§ **Instructions to follow**: Repeat only the stretch of lines below that runs from the line with "Click the final" through the line with "Task: Delete the List field with trash icon", unaltered.

§ **Material to process**:
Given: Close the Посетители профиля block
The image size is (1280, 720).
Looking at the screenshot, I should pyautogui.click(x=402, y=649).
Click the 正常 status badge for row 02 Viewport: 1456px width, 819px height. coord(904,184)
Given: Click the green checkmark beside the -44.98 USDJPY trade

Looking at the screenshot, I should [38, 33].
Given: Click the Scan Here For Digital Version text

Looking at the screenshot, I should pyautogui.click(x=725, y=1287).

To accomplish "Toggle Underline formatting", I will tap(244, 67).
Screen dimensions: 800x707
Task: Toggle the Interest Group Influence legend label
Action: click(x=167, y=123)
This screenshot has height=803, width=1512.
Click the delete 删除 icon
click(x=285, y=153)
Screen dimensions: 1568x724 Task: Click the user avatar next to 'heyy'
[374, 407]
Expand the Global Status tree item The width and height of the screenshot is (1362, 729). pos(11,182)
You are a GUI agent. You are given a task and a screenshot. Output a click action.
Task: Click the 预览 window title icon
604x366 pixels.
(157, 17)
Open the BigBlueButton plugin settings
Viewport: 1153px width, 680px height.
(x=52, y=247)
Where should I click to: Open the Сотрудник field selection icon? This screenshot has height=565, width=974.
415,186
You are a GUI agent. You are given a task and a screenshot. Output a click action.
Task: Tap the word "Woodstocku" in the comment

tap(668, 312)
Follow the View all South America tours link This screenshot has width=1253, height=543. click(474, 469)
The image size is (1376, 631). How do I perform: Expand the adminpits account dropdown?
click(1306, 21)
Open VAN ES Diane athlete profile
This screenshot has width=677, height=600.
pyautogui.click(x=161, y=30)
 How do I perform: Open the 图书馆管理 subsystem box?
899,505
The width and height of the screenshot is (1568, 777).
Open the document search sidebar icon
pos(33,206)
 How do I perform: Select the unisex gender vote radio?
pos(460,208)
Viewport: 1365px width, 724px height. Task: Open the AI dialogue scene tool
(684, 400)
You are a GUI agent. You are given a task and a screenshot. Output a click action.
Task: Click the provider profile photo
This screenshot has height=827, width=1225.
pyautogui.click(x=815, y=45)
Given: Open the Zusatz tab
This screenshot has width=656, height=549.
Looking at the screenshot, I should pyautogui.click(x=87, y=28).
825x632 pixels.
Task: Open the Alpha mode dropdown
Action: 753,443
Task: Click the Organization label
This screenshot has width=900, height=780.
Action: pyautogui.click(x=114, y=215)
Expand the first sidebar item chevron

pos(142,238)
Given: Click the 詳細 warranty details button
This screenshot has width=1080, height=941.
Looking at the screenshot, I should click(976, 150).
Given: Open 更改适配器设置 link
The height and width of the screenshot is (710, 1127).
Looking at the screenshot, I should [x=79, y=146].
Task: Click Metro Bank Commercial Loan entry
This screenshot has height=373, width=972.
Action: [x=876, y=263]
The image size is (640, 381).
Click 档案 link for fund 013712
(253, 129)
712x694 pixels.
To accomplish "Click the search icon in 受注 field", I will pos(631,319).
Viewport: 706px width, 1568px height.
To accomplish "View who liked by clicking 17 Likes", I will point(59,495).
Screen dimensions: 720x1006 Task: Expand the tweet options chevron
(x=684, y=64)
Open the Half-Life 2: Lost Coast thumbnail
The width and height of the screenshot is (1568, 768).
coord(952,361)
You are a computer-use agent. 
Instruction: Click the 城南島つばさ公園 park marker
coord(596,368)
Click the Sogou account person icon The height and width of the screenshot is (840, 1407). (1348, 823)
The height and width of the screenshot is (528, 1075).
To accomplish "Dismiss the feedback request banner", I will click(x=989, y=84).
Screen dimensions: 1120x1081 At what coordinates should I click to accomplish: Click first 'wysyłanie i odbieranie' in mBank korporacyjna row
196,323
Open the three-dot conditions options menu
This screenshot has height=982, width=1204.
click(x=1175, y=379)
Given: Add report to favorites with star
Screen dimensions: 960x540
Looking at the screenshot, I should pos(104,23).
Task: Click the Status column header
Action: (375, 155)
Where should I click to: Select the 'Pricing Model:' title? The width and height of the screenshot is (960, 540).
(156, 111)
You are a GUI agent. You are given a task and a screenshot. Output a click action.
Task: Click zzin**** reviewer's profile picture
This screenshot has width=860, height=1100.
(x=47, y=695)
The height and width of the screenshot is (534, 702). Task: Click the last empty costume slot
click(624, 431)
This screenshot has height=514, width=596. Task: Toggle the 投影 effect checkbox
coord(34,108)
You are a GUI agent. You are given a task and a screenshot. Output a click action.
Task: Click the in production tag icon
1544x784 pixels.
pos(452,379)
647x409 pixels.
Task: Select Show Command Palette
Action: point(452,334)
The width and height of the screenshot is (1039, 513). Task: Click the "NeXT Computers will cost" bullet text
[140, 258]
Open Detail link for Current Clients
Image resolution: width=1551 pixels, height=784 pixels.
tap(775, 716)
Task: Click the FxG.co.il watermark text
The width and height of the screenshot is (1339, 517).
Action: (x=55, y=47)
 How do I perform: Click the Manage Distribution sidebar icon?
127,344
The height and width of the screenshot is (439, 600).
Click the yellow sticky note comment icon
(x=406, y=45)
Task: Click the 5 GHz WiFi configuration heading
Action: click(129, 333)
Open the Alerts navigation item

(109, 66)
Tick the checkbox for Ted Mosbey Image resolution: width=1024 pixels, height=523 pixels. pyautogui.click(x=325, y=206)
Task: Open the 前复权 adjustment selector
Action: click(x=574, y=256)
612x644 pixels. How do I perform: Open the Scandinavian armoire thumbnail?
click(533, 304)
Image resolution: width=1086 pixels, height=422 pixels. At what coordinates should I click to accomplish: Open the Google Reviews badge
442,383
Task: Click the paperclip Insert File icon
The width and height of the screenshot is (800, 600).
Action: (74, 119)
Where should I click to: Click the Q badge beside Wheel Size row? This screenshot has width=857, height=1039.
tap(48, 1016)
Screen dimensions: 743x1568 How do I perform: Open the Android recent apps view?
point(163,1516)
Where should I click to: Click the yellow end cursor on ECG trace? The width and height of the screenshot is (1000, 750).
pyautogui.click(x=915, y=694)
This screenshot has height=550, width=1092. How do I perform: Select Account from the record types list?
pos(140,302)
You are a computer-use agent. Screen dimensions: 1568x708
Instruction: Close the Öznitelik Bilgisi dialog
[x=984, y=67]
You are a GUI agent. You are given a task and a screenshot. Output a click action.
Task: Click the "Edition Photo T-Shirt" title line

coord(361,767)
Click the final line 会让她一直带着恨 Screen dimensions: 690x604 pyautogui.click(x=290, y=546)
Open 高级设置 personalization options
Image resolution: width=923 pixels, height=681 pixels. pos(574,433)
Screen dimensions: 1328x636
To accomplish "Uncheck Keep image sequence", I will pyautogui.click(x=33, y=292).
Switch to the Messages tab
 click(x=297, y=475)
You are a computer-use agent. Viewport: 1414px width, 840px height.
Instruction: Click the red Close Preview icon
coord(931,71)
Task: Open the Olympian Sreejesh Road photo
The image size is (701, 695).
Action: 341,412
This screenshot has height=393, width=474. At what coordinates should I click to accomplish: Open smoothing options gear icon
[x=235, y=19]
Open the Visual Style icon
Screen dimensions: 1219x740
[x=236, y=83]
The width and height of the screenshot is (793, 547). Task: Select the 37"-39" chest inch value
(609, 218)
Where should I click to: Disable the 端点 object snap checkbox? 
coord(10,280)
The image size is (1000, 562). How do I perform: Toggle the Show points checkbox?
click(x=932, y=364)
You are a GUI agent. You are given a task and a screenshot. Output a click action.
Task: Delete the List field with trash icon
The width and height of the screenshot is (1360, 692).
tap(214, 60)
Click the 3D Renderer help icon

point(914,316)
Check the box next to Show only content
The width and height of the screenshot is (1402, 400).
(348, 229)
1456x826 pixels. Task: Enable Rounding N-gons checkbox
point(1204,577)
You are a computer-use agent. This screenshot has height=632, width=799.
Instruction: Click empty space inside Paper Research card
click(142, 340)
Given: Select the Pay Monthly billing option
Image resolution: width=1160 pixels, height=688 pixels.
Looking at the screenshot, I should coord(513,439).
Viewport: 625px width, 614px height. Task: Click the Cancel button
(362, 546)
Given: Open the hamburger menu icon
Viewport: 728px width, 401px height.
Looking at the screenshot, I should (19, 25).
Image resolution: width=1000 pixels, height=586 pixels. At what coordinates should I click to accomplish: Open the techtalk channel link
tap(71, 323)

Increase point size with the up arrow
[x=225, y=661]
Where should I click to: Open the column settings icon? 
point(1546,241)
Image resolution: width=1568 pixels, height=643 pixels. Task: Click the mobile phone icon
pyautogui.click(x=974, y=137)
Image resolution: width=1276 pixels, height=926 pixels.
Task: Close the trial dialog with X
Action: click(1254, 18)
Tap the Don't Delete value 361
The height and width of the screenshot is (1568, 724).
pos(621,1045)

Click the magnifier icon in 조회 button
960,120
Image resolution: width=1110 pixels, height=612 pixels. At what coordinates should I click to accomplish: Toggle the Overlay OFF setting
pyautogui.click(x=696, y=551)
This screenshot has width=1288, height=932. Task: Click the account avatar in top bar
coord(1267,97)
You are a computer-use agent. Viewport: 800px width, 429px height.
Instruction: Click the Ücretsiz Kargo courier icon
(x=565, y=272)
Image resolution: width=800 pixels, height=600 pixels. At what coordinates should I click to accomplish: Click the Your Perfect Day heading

§ **Written response**:
Click the final line 会让她一直带着恨 Screen dimensions: 690x604 pyautogui.click(x=290, y=546)
Open 高级设置 personalization options
Image resolution: width=923 pixels, height=681 pixels. pos(574,433)
Screen dimensions: 1328x636
To accomplish "Uncheck Keep image sequence", I will pyautogui.click(x=33, y=292).
Switch to the Messages tab
 click(x=297, y=475)
You are a computer-use agent. Viewport: 1414px width, 840px height.
Instruction: Click the red Close Preview icon
coord(931,71)
Task: Open the Olympian Sreejesh Road photo
The image size is (701, 695).
Action: 341,412
This screenshot has height=393, width=474. At what coordinates should I click to accomplish: Open smoothing options gear icon
[x=235, y=19]
Open the Visual Style icon
Screen dimensions: 1219x740
[x=236, y=83]
The width and height of the screenshot is (793, 547). Task: Select the 37"-39" chest inch value
(609, 218)
Where should I click to: Disable the 端点 object snap checkbox? 
coord(10,280)
The image size is (1000, 562). How do I perform: Toggle the Show points checkbox?
click(x=932, y=364)
You are a GUI agent. You are given a task and a screenshot. Output a click action.
Task: Delete the List field with trash icon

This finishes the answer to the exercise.